After Aimee takes out and eats two green sweets, there are even fewer sweets in the bag.
The number of green sweets left is $$3 - 1 = 2$$ green sweets.
The total number of sweets left is $$10 - 1 = 9$$ sweets.
Finally, the chance that the third sweet she picks is green (given that the first two were green) is 2 out of 9.
This can be written as the fraction $$\frac{2}{9}$$.

**step6** Calculating the chance of all three sweets being green

To find the chance that all three sweets picked are green, we multiply the chances of each pick together:
Chance of all three being green = (Chance of 1st green) $$\times$$ (Chance of 2nd green) $$\times$$ (Chance of 3rd green)
$$ = \frac{4}{11} \times \frac{3}{10} \times \frac{2}{9} $$
To multiply fractions, we multiply all the numbers on top (numerators) together, and multiply all the numbers on the bottom (denominators) together:
Numerator: $$4 \times 3 \times 2 = 24$$
Denominator: $$11 \times 10 \times 9 = 990$$
So, the chance that all three sweets Aimee picks are green is $$\frac{24}{990}$$.

**step7** Simplifying the chance of all three sweets being green

The fraction $$\frac{24}{990}$$ can be simplified to a simpler form.
Both 24 and 990 can be divided by 2:
$$24 \div 2 = 12$$
$$990 \div 2 = 495$$
The fraction becomes $$\frac{12}{495}$$.
Now, both 12 and 495 can be divided by 3:
$$12 \div 3 = 4$$
$$495 \div 3 = 165$$
The simplified fraction is $$\frac{4}{165}$$.
So, the chance that all three sweets are green is $$\frac{4}{165}$$.

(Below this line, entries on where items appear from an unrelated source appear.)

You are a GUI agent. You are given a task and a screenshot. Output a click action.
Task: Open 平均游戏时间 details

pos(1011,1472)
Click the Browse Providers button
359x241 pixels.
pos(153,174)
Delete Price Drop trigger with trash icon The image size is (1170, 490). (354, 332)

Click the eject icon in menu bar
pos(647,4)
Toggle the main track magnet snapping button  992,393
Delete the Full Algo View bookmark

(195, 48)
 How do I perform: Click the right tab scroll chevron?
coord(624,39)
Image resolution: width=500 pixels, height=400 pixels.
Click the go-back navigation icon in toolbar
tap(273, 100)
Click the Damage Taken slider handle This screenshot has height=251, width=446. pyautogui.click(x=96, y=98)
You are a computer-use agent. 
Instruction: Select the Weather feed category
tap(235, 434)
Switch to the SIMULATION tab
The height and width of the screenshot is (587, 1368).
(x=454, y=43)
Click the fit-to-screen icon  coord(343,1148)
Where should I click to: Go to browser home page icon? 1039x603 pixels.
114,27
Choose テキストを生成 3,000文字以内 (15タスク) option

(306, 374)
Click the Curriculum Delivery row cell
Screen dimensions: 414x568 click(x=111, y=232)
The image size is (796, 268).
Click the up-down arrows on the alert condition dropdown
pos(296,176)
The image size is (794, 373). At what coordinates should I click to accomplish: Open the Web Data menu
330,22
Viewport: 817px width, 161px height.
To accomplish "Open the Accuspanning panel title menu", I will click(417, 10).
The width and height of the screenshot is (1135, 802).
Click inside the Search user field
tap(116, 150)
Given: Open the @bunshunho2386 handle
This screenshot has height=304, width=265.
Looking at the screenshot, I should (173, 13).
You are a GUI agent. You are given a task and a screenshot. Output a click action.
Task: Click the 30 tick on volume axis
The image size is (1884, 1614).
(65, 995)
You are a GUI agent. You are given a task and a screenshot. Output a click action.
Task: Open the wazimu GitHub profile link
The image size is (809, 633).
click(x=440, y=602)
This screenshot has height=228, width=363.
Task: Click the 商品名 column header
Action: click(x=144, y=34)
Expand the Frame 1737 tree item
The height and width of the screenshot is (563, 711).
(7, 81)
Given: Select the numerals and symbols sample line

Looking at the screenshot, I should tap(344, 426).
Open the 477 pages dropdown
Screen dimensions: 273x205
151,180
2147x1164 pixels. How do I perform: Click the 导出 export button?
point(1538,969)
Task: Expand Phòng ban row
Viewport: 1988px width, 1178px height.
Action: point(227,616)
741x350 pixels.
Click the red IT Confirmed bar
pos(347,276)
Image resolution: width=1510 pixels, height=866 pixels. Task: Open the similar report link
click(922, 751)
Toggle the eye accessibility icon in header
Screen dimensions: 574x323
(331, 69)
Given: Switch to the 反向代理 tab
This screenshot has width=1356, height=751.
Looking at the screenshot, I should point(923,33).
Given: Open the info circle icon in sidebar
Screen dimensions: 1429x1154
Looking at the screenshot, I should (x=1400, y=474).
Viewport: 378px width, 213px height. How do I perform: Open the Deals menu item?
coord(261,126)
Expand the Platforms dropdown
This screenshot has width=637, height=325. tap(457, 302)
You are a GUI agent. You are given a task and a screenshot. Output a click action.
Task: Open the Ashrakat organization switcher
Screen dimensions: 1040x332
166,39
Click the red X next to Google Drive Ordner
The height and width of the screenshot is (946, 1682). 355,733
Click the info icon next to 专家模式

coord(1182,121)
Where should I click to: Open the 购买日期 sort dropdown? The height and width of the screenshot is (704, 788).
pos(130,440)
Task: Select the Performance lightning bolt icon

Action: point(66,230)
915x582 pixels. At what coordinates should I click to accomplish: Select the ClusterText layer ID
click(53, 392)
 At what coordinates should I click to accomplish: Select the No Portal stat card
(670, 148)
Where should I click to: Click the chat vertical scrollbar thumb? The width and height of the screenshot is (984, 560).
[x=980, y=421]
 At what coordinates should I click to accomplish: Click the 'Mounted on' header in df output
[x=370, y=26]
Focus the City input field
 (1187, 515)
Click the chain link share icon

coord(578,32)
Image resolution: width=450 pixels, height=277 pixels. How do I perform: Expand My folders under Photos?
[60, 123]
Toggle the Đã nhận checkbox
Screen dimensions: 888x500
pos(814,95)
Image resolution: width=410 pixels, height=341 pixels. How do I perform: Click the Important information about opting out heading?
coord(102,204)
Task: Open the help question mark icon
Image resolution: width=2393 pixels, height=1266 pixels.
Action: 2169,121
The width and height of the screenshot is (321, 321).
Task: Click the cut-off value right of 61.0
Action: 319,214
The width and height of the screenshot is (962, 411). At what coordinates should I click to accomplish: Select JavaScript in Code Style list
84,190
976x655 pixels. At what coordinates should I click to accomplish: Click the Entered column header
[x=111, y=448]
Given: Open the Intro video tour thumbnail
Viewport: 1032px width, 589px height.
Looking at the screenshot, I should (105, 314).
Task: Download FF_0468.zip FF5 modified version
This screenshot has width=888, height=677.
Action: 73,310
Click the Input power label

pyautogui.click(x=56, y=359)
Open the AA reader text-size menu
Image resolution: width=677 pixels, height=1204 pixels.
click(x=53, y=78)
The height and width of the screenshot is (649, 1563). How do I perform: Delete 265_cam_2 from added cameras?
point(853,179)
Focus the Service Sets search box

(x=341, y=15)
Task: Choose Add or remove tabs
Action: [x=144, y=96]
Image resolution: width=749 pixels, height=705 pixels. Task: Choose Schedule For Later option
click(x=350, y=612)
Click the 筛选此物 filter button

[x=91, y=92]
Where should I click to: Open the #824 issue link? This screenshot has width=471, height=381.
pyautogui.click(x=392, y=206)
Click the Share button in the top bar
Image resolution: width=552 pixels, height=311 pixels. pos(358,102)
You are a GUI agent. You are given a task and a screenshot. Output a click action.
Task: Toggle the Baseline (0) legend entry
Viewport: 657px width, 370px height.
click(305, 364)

**step8** Calculating the probability of at least one red sweet

We found that the chance of picking no red sweets (meaning all three are green) is $$\frac{4}{165}$$.
Since the total possibility is 1 (or $$\frac{165}{165}$$), the chance of picking at least one red sweet is found by subtracting the chance of picking no red sweets from the total possibility.
Chance of at least one red sweet = $$1 - \frac{4}{165}$$
To subtract, we write 1 as a fraction with the same denominator as $$\frac{4}{165}$$, which is $$\frac{165}{165}$$.
Chance of at least one red sweet = $$\frac{165}{165} - \frac{4}{165} = \frac{165 - 4}{165} = \frac{161}{165}$$
Therefore, the probability that Aimee has taken at least one red sweet is $$\frac{161}{165}$$.